» **Task brief**
Give the lines of the material verbatim, from the first line to the line with "Given: Sort Varaaja", including both.

» **Extracted entries**
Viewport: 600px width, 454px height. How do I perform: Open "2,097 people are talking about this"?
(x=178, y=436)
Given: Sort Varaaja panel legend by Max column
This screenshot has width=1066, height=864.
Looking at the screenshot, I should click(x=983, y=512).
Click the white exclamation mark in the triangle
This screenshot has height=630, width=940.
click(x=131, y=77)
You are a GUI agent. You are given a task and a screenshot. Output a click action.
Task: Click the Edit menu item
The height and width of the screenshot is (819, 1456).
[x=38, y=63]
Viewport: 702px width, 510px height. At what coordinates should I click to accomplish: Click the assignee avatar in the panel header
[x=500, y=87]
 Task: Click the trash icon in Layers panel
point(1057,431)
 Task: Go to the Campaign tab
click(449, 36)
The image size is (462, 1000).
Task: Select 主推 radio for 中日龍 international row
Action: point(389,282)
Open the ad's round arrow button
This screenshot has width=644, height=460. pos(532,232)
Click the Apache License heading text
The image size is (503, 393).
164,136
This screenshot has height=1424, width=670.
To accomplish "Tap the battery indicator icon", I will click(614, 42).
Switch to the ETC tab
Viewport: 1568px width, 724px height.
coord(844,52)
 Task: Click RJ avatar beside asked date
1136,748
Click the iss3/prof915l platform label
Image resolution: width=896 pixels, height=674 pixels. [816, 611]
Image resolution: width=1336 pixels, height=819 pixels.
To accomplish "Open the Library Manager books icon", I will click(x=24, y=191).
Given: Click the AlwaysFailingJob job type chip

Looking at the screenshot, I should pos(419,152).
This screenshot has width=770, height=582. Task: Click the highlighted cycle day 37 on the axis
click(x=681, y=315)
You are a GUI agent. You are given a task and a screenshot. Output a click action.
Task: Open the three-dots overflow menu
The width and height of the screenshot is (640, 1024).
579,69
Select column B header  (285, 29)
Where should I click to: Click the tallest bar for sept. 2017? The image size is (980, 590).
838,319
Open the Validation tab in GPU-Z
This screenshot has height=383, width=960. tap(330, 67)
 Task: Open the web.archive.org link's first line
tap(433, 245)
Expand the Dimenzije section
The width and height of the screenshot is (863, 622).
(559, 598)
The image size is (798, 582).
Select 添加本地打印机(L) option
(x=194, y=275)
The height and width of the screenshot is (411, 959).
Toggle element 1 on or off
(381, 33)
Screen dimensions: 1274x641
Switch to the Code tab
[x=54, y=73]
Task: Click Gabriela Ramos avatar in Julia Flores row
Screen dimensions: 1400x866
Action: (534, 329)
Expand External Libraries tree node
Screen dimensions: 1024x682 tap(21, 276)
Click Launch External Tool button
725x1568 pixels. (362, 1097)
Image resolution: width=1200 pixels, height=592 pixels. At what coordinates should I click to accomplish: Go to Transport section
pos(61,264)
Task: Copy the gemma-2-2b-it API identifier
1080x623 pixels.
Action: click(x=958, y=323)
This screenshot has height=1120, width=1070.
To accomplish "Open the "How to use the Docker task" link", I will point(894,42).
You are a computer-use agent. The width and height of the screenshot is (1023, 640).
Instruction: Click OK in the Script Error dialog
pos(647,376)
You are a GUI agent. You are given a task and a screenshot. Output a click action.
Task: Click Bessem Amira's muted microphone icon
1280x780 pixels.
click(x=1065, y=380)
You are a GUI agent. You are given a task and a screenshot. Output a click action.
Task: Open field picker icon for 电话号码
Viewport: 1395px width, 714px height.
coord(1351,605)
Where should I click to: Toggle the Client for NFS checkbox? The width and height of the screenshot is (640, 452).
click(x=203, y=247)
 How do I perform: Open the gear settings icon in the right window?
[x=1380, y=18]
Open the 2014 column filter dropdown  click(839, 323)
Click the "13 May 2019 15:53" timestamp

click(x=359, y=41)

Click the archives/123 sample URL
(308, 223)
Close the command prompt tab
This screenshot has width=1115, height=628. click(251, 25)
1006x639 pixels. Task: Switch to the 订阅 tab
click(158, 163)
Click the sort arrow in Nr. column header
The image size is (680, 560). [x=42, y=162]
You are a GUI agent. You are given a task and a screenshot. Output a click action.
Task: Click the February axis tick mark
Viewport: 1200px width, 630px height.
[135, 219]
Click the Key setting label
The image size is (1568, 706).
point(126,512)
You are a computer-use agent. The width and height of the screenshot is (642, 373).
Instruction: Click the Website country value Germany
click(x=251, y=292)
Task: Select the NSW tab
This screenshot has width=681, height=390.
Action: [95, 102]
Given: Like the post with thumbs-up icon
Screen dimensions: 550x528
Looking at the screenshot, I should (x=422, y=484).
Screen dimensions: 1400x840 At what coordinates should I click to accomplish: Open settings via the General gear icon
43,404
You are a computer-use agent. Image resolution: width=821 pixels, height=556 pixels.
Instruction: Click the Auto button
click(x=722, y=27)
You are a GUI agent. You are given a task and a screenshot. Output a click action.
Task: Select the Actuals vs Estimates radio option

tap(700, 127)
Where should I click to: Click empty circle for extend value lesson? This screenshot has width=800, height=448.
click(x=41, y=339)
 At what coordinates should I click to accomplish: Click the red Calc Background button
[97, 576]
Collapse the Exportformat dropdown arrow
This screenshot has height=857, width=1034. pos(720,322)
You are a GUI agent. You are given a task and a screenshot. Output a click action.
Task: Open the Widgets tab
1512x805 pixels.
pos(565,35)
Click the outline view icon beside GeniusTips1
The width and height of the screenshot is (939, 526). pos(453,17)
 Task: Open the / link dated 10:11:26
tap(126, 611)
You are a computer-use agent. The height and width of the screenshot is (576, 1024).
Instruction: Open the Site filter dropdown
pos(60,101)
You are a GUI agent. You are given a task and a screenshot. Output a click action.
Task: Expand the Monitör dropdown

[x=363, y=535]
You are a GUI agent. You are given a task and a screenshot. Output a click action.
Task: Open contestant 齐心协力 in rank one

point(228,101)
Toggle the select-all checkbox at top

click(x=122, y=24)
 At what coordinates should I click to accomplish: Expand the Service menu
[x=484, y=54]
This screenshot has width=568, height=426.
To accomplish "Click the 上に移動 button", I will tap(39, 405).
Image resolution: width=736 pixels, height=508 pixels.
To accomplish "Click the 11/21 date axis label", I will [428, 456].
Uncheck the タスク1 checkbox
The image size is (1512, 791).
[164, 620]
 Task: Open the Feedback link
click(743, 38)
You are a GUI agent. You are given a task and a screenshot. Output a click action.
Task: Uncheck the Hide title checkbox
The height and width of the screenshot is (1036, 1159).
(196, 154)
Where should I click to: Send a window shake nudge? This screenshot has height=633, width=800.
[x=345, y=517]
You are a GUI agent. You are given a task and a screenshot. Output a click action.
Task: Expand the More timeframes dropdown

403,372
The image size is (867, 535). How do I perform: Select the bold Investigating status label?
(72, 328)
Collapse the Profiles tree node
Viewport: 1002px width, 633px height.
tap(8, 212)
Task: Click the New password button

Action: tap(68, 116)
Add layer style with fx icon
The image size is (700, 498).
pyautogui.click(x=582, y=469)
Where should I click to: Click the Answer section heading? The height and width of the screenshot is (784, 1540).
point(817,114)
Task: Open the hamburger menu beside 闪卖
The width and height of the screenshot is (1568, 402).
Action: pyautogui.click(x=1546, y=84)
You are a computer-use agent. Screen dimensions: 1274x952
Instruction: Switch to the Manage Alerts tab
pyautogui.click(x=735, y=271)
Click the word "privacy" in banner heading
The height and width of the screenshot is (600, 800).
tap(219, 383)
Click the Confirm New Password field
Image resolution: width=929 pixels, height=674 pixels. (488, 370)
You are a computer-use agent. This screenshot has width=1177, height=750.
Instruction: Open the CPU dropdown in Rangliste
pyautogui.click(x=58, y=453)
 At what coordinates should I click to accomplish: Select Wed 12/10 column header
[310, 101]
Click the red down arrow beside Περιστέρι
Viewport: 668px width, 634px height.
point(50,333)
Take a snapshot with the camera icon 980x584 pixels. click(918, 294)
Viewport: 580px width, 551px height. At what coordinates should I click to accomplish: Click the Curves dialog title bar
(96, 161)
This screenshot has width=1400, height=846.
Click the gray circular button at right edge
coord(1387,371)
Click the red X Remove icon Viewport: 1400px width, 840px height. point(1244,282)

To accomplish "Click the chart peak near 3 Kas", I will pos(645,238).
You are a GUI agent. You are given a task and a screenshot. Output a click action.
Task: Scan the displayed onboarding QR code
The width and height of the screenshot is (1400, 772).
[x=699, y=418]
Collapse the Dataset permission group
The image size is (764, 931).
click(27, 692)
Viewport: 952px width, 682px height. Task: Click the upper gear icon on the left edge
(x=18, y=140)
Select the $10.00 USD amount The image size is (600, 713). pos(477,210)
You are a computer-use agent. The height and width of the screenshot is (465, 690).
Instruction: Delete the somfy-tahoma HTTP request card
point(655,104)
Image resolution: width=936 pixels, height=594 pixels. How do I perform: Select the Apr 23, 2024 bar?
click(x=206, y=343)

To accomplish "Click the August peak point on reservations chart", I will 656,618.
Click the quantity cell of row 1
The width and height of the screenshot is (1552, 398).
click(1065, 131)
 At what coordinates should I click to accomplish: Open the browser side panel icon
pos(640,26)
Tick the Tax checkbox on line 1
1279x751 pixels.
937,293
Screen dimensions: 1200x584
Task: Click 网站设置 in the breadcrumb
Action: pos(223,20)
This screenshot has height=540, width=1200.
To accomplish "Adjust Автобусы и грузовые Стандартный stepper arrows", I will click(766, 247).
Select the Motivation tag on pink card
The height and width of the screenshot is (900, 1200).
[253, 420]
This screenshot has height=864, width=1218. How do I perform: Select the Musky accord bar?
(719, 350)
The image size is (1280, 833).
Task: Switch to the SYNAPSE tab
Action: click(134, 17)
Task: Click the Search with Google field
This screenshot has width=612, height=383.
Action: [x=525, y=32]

» **Answer for the task**
Viewport: 600px width, 454px height. How do I perform: Open "2,097 people are talking about this"?
(x=178, y=436)
Given: Sort Varaaja panel legend by Max column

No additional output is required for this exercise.